I later learned that certain drugs, antipsychotics included, actually has been proven to deplete certain nutritional substances from the body, like for instance b-vitamins and the amino acid carnitine. That is why it is a good idea to supplement, especially if you don’t get your fruit and veggies.

However it is always a good precaution to just start one new supplement at a time and listen to what your body tells you. For instance I am not taking b-vitamin pills because they have a unpleasant effect on my brain. I take nutritional yeast instead which has natural b-vitamins. I have also stumbled across some supplements that I was allergic to and that was downright dangerous for me.

Having said that most supplements have been safe for me. I think the ratio has been something like 95% of supplements have affected me positive, meaning no negative side-effects, and maybe 5% have had unpleasant side-effects. Supplements are also equally about prevention than actual healing. If your body gets good nutrition chances are less of contracting diseases or developing chronic problems.

There are no good substitues for anti-psychotics, but if it’s a choice between taking a anti-depressant or a natural, non-chemical anti-depressant like vitamin-d or eleuthero root or any number of herbs that are anti-depressant, it’s a no brainer. Why would anyone take chemical drugs with a lot of possible side-effects if they don’t have to? And I know the answer for most people is because that’s what my doctor told me to do.
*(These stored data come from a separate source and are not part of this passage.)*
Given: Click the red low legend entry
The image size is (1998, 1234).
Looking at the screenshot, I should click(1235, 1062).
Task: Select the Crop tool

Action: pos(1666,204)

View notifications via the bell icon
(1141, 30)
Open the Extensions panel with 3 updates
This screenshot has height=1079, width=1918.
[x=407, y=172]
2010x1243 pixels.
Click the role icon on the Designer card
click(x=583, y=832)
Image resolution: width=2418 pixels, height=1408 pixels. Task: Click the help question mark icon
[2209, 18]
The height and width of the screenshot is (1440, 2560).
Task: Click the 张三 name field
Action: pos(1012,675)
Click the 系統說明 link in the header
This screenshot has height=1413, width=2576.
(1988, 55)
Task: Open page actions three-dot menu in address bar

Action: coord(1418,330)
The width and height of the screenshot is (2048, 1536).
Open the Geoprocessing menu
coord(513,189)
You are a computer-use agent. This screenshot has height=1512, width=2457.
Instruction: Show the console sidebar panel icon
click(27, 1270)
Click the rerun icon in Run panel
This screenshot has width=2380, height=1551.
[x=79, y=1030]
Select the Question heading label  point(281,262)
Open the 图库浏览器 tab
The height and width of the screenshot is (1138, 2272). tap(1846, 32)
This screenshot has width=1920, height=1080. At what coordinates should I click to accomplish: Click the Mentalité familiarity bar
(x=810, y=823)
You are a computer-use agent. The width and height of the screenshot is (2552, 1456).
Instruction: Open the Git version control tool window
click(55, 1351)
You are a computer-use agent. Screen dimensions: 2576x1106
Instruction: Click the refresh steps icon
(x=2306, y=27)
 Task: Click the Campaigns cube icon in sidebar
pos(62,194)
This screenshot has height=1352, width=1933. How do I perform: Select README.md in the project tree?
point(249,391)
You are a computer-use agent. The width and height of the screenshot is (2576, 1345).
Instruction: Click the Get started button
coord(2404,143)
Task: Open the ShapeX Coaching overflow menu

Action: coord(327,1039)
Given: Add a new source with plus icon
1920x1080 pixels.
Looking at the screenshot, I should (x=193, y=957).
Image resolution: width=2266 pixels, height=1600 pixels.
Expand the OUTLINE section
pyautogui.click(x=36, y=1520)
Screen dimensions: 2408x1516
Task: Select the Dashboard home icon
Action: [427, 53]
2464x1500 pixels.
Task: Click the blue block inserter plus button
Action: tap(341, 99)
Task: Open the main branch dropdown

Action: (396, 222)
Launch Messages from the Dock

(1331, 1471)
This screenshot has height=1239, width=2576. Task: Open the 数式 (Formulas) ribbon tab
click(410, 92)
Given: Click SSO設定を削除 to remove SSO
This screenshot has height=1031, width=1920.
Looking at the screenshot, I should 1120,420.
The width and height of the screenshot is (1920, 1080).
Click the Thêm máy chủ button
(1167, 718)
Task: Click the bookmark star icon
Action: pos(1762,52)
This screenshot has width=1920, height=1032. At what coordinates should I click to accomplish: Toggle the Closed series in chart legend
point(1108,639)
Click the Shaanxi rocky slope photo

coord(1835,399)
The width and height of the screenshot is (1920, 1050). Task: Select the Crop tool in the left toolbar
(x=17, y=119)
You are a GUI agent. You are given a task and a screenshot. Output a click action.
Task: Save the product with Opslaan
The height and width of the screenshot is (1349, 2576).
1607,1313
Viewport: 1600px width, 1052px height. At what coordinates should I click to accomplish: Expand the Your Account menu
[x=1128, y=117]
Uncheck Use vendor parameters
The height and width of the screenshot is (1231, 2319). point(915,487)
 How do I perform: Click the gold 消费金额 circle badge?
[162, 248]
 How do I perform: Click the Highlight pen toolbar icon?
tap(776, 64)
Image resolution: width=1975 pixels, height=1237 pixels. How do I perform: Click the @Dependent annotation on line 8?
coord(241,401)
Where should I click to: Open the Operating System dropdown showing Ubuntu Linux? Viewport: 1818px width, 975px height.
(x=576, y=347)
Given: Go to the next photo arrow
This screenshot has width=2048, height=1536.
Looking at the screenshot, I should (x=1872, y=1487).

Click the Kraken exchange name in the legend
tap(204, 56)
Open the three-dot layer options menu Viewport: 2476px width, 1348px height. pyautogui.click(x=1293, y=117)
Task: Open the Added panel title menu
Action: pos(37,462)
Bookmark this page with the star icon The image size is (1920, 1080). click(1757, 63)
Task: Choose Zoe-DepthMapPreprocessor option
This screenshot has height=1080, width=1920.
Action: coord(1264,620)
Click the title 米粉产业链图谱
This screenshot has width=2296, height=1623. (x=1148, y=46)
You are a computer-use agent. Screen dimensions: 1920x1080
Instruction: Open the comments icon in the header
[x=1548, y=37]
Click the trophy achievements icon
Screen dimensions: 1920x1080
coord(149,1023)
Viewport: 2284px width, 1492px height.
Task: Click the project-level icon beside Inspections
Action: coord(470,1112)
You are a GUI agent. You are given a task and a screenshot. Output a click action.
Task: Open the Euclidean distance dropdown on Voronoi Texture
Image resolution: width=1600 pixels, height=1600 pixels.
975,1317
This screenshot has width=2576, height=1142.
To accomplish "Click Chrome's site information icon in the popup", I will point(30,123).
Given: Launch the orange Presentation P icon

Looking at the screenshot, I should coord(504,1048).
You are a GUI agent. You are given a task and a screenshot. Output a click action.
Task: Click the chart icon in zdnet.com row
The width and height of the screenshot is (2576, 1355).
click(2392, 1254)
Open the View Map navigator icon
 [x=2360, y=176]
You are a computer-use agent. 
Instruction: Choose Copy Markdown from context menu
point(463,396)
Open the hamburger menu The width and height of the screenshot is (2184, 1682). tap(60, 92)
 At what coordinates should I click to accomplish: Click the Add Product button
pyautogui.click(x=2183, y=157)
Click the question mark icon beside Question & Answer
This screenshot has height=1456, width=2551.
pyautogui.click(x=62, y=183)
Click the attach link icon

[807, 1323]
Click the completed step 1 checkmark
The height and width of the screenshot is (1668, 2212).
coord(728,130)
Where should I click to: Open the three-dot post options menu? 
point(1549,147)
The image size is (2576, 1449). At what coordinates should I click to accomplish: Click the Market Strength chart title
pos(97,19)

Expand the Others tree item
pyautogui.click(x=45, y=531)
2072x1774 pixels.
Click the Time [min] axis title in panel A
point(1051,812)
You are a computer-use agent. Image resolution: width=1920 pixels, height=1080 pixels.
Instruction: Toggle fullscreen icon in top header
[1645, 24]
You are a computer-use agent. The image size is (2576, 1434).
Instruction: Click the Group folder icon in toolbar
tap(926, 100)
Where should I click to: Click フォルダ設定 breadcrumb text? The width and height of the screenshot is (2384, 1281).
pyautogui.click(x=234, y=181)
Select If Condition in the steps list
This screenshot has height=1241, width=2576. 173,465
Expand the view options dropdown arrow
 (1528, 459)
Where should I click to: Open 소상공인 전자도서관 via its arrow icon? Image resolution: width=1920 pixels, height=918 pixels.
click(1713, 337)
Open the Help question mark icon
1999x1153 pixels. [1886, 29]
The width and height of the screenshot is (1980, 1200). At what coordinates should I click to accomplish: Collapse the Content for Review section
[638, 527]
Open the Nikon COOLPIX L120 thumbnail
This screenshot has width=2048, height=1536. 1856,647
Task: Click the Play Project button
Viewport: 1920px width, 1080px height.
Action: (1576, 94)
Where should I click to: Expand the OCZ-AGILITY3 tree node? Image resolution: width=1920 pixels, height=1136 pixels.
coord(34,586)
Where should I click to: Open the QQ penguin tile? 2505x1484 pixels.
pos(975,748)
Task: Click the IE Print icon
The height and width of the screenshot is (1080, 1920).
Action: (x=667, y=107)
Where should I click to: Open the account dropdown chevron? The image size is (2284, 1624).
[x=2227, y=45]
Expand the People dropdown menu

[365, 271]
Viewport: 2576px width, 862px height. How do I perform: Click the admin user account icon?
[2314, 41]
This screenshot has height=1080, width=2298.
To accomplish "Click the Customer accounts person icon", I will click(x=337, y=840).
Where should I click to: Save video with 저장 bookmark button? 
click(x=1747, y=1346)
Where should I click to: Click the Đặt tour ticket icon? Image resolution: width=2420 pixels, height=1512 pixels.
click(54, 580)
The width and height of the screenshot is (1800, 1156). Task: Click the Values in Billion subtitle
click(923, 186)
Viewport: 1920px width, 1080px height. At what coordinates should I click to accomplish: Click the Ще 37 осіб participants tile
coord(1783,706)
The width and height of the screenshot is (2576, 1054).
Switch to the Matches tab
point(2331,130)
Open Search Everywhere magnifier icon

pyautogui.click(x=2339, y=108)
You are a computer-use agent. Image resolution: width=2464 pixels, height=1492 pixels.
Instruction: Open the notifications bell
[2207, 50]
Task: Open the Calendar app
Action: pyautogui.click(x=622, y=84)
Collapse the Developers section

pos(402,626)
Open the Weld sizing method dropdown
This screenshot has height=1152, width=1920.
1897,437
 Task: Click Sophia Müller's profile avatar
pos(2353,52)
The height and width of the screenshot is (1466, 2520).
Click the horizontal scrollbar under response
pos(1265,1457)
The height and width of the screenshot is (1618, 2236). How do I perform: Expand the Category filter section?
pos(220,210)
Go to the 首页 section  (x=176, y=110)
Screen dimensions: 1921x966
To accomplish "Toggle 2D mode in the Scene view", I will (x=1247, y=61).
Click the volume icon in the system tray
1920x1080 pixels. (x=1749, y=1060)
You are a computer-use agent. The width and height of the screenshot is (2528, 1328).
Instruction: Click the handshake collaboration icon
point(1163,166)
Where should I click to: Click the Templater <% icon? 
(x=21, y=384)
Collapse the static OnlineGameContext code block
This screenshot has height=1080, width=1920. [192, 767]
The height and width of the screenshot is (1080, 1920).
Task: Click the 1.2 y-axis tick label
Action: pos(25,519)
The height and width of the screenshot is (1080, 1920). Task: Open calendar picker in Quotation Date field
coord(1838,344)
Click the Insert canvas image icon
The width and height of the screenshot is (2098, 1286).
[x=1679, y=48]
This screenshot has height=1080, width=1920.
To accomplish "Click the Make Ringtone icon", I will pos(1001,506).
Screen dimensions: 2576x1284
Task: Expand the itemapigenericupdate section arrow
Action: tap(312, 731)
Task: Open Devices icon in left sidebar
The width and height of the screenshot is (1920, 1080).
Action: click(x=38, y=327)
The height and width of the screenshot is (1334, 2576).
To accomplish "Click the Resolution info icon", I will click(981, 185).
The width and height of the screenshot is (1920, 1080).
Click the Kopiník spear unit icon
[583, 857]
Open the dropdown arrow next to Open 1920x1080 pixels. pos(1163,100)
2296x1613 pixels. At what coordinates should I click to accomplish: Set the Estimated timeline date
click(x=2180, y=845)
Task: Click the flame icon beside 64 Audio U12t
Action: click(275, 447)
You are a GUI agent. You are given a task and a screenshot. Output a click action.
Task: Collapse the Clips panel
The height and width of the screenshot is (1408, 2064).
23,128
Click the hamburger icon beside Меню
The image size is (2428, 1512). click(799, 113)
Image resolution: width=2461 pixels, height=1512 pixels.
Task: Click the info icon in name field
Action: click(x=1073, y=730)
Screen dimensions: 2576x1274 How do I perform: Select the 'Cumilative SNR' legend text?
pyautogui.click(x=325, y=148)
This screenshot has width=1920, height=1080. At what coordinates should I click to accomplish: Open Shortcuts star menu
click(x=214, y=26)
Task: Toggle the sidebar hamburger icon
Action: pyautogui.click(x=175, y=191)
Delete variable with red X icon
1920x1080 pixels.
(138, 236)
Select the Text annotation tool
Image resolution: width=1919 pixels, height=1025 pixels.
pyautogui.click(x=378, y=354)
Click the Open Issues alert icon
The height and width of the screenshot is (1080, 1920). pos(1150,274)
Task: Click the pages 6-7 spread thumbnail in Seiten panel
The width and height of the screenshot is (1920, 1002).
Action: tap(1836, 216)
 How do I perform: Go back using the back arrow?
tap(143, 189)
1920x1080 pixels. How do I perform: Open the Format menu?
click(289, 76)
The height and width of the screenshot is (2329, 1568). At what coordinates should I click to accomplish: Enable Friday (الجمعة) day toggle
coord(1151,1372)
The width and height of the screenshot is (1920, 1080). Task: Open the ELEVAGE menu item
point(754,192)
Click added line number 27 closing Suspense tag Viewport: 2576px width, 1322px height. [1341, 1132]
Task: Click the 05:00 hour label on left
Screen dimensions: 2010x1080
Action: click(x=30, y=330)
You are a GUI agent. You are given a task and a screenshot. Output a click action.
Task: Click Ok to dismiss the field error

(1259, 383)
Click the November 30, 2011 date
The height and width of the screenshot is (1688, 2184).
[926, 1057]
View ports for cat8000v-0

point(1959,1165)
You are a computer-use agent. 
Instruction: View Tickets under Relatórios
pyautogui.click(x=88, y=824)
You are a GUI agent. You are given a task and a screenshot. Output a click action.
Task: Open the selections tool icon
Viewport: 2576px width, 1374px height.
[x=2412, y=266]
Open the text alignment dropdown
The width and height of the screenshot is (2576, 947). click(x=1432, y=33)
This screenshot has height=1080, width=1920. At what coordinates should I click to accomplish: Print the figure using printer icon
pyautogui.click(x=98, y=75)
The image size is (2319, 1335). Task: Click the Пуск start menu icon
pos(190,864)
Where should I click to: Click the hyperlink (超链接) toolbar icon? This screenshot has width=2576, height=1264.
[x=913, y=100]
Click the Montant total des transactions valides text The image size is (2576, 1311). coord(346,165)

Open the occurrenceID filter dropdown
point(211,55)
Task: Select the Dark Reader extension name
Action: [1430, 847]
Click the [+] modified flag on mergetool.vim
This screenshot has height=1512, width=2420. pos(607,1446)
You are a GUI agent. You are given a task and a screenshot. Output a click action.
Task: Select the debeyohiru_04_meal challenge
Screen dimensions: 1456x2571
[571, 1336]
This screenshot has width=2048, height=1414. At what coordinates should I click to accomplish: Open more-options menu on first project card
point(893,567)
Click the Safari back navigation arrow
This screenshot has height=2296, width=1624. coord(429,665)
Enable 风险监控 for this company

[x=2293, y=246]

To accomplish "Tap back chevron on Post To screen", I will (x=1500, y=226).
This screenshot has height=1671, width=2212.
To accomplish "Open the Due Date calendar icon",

Even the learning facilities for doctors are admitting that doctors are learning way too little about nutrition nowadays and they are trying to expand doctors knowledge about this.

The big problem with natural substances like a herb or a vitamin is that there is no pharamceutical company that stands behind it to guarantee it’s safety. If you get messed up taking a herb there is no one to hold accountable, except mother nature. From one side doctors are afraid to recommend anything that might put them vulnerable for lawsuit. From the other side pharmaceutical companies are paying a lot of doctors “gifts” of money to promote their products. Amounts of 100 000$ or more as a single payment have been registered from a pharmaecutical company to a single doctor. A doctor might actually earn more in gifts from pharmaceutical companies than their own sallary as a doctor.

The conclusion is that both drugs and natural remidies are relevant for health, but because of the mechanism of the capitalistic system and accountability, drugs are mostly favored from doctors and orthodox medicine. The ways to recovery can be many and differs depending on who you ask.